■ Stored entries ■
"""
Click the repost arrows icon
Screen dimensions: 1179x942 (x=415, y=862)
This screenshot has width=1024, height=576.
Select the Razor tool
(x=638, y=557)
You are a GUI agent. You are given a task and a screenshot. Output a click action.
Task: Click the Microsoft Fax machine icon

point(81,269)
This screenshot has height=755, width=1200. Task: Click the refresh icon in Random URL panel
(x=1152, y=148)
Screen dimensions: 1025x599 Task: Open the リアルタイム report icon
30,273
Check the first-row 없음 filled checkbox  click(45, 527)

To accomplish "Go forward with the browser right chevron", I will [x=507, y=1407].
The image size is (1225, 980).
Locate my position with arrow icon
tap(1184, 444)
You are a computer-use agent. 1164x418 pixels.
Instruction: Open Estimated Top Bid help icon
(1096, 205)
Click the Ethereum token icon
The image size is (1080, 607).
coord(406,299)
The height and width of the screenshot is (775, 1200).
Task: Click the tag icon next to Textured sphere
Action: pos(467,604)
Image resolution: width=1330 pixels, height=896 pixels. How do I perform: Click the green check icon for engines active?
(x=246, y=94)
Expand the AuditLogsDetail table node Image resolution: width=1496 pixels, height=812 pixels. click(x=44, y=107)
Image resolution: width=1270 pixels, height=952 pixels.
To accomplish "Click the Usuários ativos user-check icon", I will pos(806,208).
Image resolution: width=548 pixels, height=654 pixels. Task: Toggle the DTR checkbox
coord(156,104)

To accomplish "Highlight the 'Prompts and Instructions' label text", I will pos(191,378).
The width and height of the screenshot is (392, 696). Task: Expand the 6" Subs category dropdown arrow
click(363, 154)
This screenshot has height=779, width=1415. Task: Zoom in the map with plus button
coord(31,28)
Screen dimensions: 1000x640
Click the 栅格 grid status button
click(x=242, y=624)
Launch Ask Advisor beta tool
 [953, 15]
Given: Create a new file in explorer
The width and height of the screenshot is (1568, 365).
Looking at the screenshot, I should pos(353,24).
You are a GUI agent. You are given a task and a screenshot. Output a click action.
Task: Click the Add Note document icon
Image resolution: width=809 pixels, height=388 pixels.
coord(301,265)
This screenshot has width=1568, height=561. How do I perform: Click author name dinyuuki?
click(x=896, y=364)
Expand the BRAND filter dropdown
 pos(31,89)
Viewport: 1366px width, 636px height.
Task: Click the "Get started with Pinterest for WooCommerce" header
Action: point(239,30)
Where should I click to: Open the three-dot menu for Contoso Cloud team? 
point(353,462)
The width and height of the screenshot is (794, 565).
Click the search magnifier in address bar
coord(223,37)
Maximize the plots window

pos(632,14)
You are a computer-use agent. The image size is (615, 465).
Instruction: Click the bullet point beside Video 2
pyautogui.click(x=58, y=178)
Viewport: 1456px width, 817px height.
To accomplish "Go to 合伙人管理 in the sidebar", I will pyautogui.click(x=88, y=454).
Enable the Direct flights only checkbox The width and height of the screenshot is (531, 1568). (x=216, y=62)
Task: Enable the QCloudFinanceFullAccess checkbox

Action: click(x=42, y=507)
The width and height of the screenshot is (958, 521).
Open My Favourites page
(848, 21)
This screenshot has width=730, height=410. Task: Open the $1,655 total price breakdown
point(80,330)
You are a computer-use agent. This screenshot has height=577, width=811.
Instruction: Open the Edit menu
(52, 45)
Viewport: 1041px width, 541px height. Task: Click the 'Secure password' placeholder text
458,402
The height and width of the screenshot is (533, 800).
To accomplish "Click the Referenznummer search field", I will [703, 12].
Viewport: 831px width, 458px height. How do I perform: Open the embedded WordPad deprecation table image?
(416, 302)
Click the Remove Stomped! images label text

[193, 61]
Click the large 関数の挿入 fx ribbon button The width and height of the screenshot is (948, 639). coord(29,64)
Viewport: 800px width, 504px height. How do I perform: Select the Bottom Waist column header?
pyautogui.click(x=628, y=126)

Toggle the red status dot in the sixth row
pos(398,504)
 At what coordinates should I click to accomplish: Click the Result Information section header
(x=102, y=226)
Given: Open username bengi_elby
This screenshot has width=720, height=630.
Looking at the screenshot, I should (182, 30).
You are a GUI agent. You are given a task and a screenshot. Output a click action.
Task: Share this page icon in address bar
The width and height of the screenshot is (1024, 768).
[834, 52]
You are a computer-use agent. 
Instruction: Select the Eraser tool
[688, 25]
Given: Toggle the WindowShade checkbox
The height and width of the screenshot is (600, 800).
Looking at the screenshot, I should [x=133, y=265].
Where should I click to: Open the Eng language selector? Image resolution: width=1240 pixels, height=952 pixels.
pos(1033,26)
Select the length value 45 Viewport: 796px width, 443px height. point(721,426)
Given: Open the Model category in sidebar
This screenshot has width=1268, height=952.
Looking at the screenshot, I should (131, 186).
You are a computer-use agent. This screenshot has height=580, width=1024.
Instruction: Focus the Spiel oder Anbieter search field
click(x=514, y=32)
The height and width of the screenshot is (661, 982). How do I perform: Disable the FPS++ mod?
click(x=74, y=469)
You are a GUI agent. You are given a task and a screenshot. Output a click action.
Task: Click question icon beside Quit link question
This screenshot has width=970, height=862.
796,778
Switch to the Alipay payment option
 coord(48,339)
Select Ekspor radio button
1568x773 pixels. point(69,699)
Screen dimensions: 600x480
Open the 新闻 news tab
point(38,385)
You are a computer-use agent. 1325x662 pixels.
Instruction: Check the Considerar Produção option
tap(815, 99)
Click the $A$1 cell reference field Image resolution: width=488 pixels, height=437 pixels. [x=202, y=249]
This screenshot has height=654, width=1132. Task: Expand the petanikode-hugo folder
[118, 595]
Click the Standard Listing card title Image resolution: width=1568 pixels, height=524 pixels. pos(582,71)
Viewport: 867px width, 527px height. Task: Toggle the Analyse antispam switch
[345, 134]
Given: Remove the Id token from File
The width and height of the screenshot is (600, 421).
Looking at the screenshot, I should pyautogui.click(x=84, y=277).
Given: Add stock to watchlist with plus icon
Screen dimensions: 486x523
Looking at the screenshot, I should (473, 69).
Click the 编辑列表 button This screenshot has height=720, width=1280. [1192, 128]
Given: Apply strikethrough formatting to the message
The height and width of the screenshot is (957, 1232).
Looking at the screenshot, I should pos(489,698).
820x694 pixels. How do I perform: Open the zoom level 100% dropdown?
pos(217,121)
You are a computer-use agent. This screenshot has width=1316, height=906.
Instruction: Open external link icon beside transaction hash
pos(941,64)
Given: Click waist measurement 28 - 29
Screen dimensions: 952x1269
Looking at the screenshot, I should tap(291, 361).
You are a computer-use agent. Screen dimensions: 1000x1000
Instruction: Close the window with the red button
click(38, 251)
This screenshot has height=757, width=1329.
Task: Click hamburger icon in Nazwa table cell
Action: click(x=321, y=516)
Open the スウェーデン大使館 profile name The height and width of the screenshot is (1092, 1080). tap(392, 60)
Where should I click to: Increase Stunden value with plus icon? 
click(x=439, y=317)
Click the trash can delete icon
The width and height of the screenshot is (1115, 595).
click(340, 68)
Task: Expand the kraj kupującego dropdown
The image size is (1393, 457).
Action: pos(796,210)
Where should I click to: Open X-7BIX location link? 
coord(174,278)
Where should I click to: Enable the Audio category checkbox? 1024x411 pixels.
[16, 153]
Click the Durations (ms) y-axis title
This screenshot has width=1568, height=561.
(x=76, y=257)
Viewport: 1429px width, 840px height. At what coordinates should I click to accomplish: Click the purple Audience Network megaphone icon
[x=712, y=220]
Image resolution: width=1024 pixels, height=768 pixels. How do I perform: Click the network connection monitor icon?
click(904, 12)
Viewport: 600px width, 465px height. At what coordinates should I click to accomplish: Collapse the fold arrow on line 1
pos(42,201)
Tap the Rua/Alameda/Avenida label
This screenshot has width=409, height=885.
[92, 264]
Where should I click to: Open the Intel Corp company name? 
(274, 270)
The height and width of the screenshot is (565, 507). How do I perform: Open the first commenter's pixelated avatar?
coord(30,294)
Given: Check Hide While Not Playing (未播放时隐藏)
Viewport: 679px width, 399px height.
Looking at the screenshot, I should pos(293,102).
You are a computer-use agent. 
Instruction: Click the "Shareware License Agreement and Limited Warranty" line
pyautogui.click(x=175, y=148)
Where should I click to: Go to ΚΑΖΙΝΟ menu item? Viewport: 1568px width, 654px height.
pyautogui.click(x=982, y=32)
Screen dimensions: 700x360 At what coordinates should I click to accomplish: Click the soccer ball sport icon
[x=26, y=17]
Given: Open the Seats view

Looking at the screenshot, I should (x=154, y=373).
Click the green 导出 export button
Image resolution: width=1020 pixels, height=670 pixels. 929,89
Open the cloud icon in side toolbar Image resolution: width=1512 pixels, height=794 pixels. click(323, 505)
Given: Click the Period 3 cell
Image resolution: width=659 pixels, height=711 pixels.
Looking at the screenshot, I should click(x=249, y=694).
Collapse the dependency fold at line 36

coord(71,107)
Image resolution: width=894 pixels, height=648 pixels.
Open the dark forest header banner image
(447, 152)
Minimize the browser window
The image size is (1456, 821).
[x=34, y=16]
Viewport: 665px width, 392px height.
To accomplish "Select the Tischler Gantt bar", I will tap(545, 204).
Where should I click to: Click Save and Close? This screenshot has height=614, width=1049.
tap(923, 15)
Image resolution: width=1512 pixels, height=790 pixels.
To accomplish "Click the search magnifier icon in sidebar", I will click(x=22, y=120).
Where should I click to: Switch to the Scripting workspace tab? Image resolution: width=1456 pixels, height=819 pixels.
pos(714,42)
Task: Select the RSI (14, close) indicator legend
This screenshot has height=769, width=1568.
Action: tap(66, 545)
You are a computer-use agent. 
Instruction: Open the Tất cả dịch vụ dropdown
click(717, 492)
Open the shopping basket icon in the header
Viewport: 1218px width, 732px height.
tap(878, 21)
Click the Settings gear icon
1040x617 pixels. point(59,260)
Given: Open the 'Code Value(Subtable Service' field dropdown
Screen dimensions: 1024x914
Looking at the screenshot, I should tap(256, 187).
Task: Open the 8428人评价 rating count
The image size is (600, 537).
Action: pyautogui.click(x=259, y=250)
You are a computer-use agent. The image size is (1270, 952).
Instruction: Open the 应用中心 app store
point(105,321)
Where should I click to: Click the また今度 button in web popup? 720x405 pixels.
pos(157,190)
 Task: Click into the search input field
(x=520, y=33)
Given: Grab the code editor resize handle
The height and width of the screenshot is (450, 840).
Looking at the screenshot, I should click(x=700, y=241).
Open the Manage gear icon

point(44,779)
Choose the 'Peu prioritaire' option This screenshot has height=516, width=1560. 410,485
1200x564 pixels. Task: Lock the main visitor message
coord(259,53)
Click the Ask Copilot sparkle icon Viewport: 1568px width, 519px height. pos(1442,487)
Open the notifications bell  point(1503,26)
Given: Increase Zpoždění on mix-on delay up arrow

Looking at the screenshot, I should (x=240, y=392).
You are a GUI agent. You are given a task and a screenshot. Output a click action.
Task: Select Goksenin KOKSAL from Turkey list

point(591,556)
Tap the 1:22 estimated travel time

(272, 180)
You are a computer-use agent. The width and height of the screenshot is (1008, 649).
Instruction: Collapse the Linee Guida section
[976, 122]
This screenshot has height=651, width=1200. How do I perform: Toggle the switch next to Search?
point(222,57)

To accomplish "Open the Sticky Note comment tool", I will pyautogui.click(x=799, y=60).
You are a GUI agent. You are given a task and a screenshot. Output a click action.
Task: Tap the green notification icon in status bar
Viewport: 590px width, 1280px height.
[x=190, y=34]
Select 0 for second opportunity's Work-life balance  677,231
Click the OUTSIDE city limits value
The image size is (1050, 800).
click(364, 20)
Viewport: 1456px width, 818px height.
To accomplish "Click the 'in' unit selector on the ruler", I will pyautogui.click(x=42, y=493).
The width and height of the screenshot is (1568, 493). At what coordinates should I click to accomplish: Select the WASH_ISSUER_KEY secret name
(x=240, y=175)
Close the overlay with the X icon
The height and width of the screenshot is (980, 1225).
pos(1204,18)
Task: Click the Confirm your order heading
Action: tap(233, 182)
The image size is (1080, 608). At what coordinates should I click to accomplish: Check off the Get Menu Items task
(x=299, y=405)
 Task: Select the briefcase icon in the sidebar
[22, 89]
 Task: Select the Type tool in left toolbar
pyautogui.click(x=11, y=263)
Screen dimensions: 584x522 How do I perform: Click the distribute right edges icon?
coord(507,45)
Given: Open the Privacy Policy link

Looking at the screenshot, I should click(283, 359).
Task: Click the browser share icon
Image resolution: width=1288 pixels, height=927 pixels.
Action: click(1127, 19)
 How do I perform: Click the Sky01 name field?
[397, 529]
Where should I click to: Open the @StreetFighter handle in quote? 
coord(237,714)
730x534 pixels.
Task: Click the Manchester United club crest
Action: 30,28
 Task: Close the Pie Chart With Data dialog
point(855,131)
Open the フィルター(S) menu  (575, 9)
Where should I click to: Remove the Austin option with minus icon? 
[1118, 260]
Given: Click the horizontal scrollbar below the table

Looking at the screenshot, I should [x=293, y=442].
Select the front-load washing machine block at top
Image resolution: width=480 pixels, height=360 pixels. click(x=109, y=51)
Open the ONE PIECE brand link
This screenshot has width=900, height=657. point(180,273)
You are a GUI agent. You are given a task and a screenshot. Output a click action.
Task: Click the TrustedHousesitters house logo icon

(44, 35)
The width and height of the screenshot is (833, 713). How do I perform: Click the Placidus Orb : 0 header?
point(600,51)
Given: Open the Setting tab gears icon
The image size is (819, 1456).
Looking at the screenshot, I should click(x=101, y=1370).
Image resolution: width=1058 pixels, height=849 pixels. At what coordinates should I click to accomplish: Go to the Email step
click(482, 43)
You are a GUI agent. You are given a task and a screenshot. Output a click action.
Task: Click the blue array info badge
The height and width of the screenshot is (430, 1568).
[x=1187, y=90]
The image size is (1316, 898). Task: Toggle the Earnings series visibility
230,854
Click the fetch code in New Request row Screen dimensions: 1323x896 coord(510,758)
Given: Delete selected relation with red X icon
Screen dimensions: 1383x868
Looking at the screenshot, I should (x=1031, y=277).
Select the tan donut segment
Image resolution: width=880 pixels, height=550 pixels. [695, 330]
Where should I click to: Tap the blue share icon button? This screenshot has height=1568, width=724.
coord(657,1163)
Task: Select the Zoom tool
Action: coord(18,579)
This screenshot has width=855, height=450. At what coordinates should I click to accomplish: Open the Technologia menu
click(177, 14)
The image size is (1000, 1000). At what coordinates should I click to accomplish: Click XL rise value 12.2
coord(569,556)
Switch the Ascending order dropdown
"""
■ Written task ■
Write out the listing again from the line containing "1200x564 pixels. Task: Lock" down to the line containing "[x=190, y=34]", substituting "Pinned Note" for "Sticky Note" and leaving all else unchanged.

■ Full solution ■
1200x564 pixels. Task: Lock the main visitor message
coord(259,53)
Click the Ask Copilot sparkle icon Viewport: 1568px width, 519px height. pos(1442,487)
Open the notifications bell  point(1503,26)
Given: Increase Zpoždění on mix-on delay up arrow

Looking at the screenshot, I should (x=240, y=392).
You are a GUI agent. You are given a task and a screenshot. Output a click action.
Task: Select Goksenin KOKSAL from Turkey list

point(591,556)
Tap the 1:22 estimated travel time

(272, 180)
You are a computer-use agent. The width and height of the screenshot is (1008, 649).
Instruction: Collapse the Linee Guida section
[976, 122]
This screenshot has height=651, width=1200. How do I perform: Toggle the switch next to Search?
point(222,57)

To accomplish "Open the Pinned Note comment tool", I will pyautogui.click(x=799, y=60).
You are a GUI agent. You are given a task and a screenshot. Output a click action.
Task: Tap the green notification icon in status bar
Viewport: 590px width, 1280px height.
[x=190, y=34]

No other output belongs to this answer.